Detecting IoT devices in a house

Hi. It would be supper useful to have an app that scans a wifi network and shows what IoT devices are there and shows basic info as in internetofshit.

Does anyone know anything like this?

Use-cases

Going to a not-so-privacy-conscious friend’s house

A useful use-case would be if you go to your “not-so-privacy-conscious” friends and just scan to see which devices are there and politely ask them to turn them off.

Find out if you already have any smart devices in your home

People who are new to the privacy would could find interesting to know what they already have and what it can collect (or is known to collect) on them.

it’s good idea, interested to hear answers…

You can use sudo nping --icmp 192.168.1.0/24 for a basic ICMP ping scan in the network 192.168.1.0/24. nping comes with nmap.

nmap is a well-known cross-platform scanner. There is even a GUI for people who don’t like terminals, called Zenmap.

You can scan a network with commands like sudo nmap -sV -O -T4 -oN scan-results.txt -v 192.168.1.0/24. This command tells nmap to scan the most common 1,000 TCP ports of all devices in the network 192.168.1.0/24. It also tells nmap to identify services of open ports and operating systems. The scanning result is stored in scan-results.txt. You can also add the flags -F to only scan the top 100 TCP ports or -p- to scan all TCP ports.

However, all scanning methods come with some limitations. For example, a device can be configured in a way that it ignores ICMP echo requests. This means that you won’t get any answers when you send a ping to the device. ICMP echo requests can also be blocked by your network router. Then, you won’t get any responses. The router could even block any scanning attempts. For instance, the Turris Omnia blocks all scanning attempts in the guest Wi-Fi network. In this case, you can’t scan for any devices. You could still record the network traffic with Wireshark or similar tools, because many devices send broadcast/multicast traffic, so you can passively detect them.

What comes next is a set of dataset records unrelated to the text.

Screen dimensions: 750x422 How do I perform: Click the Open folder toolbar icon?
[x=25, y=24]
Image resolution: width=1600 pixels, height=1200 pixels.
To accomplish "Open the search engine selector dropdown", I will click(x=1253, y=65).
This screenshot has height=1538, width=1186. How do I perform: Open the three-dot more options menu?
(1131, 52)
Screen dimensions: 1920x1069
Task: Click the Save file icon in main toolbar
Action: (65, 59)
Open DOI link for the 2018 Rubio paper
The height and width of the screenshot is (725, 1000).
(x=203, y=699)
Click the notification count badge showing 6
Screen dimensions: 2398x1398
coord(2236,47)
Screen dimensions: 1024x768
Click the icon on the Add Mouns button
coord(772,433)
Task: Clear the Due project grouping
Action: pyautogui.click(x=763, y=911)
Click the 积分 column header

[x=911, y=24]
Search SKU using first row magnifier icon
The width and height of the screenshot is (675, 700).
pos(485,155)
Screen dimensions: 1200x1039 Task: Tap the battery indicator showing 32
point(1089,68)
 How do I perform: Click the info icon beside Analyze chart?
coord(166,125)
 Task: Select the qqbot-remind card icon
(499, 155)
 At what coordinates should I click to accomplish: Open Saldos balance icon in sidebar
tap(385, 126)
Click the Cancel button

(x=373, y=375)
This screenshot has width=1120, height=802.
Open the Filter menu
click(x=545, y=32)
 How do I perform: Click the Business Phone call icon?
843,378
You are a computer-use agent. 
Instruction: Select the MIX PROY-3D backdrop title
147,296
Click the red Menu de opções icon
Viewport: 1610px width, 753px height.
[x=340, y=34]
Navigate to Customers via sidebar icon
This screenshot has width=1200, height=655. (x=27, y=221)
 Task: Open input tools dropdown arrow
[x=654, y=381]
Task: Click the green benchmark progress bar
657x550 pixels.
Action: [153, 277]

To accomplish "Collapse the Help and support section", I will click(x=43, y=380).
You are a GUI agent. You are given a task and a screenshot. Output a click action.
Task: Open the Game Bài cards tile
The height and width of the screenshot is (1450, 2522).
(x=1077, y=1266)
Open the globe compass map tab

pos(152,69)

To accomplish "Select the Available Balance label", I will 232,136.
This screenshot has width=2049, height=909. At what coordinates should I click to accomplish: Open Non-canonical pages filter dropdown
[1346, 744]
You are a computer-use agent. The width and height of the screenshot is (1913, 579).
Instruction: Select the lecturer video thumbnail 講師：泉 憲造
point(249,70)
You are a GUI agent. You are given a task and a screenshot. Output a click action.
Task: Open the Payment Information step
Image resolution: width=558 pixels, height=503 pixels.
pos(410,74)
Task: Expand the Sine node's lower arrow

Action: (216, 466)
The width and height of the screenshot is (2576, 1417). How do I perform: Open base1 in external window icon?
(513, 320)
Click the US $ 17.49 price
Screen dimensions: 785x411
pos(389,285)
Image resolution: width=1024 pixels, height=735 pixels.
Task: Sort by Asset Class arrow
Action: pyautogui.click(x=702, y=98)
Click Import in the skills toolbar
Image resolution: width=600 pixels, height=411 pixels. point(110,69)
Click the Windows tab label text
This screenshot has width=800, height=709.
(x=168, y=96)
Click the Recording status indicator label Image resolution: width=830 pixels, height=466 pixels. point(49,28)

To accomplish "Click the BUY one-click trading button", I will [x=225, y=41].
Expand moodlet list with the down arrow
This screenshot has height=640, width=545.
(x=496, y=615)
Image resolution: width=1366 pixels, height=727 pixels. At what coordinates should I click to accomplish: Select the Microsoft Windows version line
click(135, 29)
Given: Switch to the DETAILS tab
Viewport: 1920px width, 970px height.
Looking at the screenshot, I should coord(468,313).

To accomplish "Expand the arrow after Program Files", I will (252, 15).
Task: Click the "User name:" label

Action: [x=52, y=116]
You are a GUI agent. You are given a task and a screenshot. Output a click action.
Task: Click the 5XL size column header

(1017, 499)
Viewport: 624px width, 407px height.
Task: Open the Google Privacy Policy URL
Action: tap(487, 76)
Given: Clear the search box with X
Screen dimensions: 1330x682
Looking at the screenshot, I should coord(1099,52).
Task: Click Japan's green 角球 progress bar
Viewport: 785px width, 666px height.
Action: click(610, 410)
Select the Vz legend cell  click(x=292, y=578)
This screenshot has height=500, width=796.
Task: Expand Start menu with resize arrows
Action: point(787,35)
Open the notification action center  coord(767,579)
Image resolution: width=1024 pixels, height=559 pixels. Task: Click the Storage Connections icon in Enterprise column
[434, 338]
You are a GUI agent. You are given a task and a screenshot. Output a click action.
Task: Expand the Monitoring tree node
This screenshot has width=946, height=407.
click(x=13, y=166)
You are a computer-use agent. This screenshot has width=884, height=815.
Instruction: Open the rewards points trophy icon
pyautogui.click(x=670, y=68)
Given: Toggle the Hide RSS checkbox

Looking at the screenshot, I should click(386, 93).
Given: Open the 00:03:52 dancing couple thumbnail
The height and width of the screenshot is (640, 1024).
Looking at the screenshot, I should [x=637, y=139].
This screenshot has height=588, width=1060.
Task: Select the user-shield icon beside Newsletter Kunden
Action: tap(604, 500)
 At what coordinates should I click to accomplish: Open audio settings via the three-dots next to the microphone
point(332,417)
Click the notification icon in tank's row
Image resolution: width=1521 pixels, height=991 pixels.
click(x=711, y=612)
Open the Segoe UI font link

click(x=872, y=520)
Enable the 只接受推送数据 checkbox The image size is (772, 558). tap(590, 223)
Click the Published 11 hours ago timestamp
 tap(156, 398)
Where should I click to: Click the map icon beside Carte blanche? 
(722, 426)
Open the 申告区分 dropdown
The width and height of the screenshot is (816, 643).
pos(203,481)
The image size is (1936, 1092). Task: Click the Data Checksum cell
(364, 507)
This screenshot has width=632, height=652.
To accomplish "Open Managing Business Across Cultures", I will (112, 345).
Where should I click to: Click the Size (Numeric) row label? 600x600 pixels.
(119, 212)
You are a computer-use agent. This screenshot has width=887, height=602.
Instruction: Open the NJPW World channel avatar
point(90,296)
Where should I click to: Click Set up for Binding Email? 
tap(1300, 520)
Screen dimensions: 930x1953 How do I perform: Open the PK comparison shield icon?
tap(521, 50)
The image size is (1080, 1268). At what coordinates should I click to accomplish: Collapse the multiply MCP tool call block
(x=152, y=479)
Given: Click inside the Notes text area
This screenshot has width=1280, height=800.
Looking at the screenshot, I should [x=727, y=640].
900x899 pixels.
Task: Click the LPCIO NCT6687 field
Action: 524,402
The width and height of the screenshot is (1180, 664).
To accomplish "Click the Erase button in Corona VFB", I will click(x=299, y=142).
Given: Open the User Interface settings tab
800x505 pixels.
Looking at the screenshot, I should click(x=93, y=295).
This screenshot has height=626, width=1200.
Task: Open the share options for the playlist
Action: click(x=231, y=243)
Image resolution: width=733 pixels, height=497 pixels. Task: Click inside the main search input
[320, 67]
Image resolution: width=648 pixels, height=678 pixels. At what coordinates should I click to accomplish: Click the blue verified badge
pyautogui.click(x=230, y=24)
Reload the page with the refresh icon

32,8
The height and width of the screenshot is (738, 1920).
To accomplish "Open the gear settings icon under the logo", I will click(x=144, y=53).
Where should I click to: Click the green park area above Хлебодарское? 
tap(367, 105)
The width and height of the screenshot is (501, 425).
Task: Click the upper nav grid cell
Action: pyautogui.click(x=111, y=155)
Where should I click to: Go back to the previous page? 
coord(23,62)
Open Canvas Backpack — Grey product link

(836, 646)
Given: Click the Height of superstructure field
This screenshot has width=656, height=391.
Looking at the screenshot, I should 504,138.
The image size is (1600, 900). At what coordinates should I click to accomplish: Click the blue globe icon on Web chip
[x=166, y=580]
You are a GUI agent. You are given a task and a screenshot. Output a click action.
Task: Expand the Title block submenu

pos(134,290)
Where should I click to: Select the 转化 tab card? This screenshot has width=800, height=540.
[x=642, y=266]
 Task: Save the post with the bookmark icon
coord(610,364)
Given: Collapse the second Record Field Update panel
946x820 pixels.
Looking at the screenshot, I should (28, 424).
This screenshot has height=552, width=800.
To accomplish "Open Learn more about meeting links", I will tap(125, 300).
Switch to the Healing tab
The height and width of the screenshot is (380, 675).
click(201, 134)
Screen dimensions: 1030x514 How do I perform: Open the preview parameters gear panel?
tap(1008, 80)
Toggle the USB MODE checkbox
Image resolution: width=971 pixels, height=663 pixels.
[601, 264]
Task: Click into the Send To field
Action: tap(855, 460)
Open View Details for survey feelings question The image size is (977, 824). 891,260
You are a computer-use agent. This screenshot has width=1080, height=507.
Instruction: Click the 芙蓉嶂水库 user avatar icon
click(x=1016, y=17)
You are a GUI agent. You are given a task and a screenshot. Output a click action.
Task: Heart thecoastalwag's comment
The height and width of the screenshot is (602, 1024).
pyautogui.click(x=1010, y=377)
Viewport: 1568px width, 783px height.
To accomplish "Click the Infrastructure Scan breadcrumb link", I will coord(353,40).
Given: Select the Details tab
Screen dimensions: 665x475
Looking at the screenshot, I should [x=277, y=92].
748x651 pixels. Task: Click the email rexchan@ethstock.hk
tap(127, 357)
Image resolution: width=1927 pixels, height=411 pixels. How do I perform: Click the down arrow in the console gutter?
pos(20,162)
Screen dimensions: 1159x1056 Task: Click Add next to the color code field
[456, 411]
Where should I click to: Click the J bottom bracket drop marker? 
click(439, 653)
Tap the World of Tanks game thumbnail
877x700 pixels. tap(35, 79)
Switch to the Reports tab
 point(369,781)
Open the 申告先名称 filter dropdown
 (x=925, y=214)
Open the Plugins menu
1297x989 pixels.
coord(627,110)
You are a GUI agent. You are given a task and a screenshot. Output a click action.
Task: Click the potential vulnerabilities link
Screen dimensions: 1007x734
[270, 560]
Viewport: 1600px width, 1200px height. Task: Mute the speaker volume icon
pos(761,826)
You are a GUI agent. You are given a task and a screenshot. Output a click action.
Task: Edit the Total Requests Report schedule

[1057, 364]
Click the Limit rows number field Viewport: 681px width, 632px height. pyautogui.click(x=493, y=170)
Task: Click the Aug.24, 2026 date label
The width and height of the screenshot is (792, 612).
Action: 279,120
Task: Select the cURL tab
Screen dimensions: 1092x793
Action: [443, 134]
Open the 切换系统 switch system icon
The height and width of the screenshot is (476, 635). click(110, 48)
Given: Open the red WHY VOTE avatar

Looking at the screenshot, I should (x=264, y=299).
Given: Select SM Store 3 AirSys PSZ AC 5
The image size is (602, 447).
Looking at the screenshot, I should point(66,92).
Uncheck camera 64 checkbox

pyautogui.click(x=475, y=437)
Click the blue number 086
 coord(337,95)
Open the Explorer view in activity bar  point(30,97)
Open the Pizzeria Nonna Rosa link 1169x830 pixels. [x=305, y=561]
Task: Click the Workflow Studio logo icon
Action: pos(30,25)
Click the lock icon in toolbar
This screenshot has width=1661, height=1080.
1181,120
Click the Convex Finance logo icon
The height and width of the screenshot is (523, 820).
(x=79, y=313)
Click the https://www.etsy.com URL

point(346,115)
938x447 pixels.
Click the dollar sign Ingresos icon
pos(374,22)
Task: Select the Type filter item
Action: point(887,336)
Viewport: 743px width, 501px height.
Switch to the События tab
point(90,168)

A more expensive solution is to use a managed switch or a router that supports tcpdump. In this case, you can monitor all network traffic and identify all devices in the network. Two exceptions: There might be a purely passive network component that never talks to anyone and blocks all connection requests, and there might be an IoT device that comes with its own network connection (e.g., via mobile networks).